» **EXTRACTED INFORMATION**:
● ● ● ●

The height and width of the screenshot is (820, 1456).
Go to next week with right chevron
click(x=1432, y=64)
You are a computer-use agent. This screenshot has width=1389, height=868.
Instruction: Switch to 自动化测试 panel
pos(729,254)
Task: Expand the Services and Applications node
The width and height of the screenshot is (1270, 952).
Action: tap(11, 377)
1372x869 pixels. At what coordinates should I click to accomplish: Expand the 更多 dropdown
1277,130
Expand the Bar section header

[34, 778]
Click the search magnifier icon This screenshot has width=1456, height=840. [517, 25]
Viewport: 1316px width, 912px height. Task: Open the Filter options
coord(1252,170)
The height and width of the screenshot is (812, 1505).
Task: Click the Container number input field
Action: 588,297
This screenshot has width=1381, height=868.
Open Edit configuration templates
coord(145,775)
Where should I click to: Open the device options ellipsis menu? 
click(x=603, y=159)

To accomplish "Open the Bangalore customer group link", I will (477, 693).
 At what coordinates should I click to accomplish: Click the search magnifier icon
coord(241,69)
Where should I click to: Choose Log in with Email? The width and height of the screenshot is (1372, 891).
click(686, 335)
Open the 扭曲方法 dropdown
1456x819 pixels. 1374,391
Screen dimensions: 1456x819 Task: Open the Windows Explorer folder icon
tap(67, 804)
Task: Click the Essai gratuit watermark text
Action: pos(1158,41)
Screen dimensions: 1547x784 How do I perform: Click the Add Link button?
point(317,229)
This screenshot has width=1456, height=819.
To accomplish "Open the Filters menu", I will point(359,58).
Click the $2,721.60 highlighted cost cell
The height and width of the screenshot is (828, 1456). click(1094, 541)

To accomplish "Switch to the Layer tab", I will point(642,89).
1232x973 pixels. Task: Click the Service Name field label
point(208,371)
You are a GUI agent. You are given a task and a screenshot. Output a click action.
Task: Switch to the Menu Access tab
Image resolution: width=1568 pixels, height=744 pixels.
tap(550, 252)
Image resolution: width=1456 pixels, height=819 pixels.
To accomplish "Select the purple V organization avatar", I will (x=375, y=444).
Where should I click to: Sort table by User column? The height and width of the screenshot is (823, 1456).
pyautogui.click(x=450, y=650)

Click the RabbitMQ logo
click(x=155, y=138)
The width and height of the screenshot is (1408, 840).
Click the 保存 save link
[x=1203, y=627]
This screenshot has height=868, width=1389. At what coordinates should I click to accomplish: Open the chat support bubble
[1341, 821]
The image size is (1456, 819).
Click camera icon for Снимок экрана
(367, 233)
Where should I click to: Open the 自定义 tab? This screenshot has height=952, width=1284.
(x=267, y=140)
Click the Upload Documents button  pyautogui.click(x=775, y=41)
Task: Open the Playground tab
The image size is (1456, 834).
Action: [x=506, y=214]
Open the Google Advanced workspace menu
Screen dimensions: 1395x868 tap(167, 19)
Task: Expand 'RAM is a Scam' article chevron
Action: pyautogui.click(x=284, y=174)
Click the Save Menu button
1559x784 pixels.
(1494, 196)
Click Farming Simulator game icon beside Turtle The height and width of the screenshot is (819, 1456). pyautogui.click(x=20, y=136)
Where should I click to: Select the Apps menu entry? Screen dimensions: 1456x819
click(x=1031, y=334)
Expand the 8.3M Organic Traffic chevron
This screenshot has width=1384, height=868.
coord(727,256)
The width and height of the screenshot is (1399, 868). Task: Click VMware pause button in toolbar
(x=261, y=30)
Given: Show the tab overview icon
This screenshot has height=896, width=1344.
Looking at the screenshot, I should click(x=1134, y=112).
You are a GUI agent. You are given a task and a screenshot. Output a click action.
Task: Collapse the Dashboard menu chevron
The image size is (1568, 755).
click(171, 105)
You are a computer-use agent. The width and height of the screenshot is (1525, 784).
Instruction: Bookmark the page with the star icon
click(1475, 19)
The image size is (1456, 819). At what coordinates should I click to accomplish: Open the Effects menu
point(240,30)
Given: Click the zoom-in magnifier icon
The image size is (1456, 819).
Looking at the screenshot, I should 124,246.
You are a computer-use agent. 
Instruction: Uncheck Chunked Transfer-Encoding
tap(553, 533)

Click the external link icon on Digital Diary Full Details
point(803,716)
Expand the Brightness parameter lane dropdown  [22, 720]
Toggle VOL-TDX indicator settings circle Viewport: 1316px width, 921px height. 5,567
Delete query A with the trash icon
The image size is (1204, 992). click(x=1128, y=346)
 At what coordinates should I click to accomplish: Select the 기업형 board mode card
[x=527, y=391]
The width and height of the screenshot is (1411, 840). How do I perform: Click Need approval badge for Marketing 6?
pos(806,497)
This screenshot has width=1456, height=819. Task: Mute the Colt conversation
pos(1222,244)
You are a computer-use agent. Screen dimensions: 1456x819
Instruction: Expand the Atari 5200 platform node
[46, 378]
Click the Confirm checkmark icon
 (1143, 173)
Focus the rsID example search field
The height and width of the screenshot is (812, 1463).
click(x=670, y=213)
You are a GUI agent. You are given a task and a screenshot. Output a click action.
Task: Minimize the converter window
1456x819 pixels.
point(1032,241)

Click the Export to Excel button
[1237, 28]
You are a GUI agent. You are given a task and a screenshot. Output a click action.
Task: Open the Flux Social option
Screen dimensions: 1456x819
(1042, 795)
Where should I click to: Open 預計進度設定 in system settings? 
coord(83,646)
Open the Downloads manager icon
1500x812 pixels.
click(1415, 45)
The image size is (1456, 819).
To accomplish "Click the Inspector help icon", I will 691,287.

● ● ● ●

» **TASK DIRECTIONS**: The expected result is every record above, duplicated exactly.

» **SOLUTION**:
The height and width of the screenshot is (820, 1456).
Go to next week with right chevron
click(x=1432, y=64)
You are a computer-use agent. This screenshot has width=1389, height=868.
Instruction: Switch to 自动化测试 panel
pos(729,254)
Task: Expand the Services and Applications node
The width and height of the screenshot is (1270, 952).
Action: tap(11, 377)
1372x869 pixels. At what coordinates should I click to accomplish: Expand the 更多 dropdown
1277,130
Expand the Bar section header

[34, 778]
Click the search magnifier icon This screenshot has width=1456, height=840. [517, 25]
Viewport: 1316px width, 912px height. Task: Open the Filter options
coord(1252,170)
The height and width of the screenshot is (812, 1505).
Task: Click the Container number input field
Action: 588,297
This screenshot has width=1381, height=868.
Open Edit configuration templates
coord(145,775)
Where should I click to: Open the device options ellipsis menu? 
click(x=603, y=159)

To accomplish "Open the Bangalore customer group link", I will (477, 693).
 At what coordinates should I click to accomplish: Click the search magnifier icon
coord(241,69)
Where should I click to: Choose Log in with Email? The width and height of the screenshot is (1372, 891).
click(686, 335)
Open the 扭曲方法 dropdown
1456x819 pixels. 1374,391
Screen dimensions: 1456x819 Task: Open the Windows Explorer folder icon
tap(67, 804)
Task: Click the Essai gratuit watermark text
Action: pos(1158,41)
Screen dimensions: 1547x784 How do I perform: Click the Add Link button?
point(317,229)
This screenshot has width=1456, height=819.
To accomplish "Open the Filters menu", I will point(359,58).
Click the $2,721.60 highlighted cost cell
The height and width of the screenshot is (828, 1456). click(1094, 541)

To accomplish "Switch to the Layer tab", I will point(642,89).
1232x973 pixels. Task: Click the Service Name field label
point(208,371)
You are a GUI agent. You are given a task and a screenshot. Output a click action.
Task: Switch to the Menu Access tab
Image resolution: width=1568 pixels, height=744 pixels.
tap(550, 252)
Image resolution: width=1456 pixels, height=819 pixels.
To accomplish "Select the purple V organization avatar", I will (x=375, y=444).
Where should I click to: Sort table by User column? The height and width of the screenshot is (823, 1456).
pyautogui.click(x=450, y=650)

Click the RabbitMQ logo
click(x=155, y=138)
The width and height of the screenshot is (1408, 840).
Click the 保存 save link
[x=1203, y=627]
This screenshot has height=868, width=1389. At what coordinates should I click to accomplish: Open the chat support bubble
[1341, 821]
The image size is (1456, 819).
Click camera icon for Снимок экрана
(367, 233)
Where should I click to: Open the 自定义 tab? This screenshot has height=952, width=1284.
(x=267, y=140)
Click the Upload Documents button  pyautogui.click(x=775, y=41)
Task: Open the Playground tab
The image size is (1456, 834).
Action: [x=506, y=214]
Open the Google Advanced workspace menu
Screen dimensions: 1395x868 tap(167, 19)
Task: Expand 'RAM is a Scam' article chevron
Action: pyautogui.click(x=284, y=174)
Click the Save Menu button
1559x784 pixels.
(1494, 196)
Click Farming Simulator game icon beside Turtle The height and width of the screenshot is (819, 1456). pyautogui.click(x=20, y=136)
Where should I click to: Select the Apps menu entry? Screen dimensions: 1456x819
click(x=1031, y=334)
Expand the 8.3M Organic Traffic chevron
This screenshot has width=1384, height=868.
coord(727,256)
The width and height of the screenshot is (1399, 868). Task: Click VMware pause button in toolbar
(x=261, y=30)
Given: Show the tab overview icon
This screenshot has height=896, width=1344.
Looking at the screenshot, I should click(x=1134, y=112).
You are a GUI agent. You are given a task and a screenshot. Output a click action.
Task: Collapse the Dashboard menu chevron
The image size is (1568, 755).
click(171, 105)
You are a computer-use agent. The width and height of the screenshot is (1525, 784).
Instruction: Bookmark the page with the star icon
click(1475, 19)
The image size is (1456, 819). At what coordinates should I click to accomplish: Open the Effects menu
point(240,30)
Given: Click the zoom-in magnifier icon
The image size is (1456, 819).
Looking at the screenshot, I should 124,246.
You are a computer-use agent. 
Instruction: Uncheck Chunked Transfer-Encoding
tap(553, 533)

Click the external link icon on Digital Diary Full Details
point(803,716)
Expand the Brightness parameter lane dropdown  [22, 720]
Toggle VOL-TDX indicator settings circle Viewport: 1316px width, 921px height. 5,567
Delete query A with the trash icon
The image size is (1204, 992). click(x=1128, y=346)
 At what coordinates should I click to accomplish: Select the 기업형 board mode card
[x=527, y=391]
The width and height of the screenshot is (1411, 840). How do I perform: Click Need approval badge for Marketing 6?
pos(806,497)
This screenshot has width=1456, height=819. Task: Mute the Colt conversation
pos(1222,244)
You are a computer-use agent. Screen dimensions: 1456x819
Instruction: Expand the Atari 5200 platform node
[46, 378]
Click the Confirm checkmark icon
 (1143, 173)
Focus the rsID example search field
The height and width of the screenshot is (812, 1463).
click(x=670, y=213)
You are a GUI agent. You are given a task and a screenshot. Output a click action.
Task: Minimize the converter window
1456x819 pixels.
point(1032,241)

Click the Export to Excel button
[1237, 28]
You are a GUI agent. You are given a task and a screenshot. Output a click action.
Task: Open the Flux Social option
Screen dimensions: 1456x819
(1042, 795)
Where should I click to: Open 預計進度設定 in system settings? 
coord(83,646)
Open the Downloads manager icon
1500x812 pixels.
click(1415, 45)
The image size is (1456, 819).
To accomplish "Click the Inspector help icon", I will 691,287.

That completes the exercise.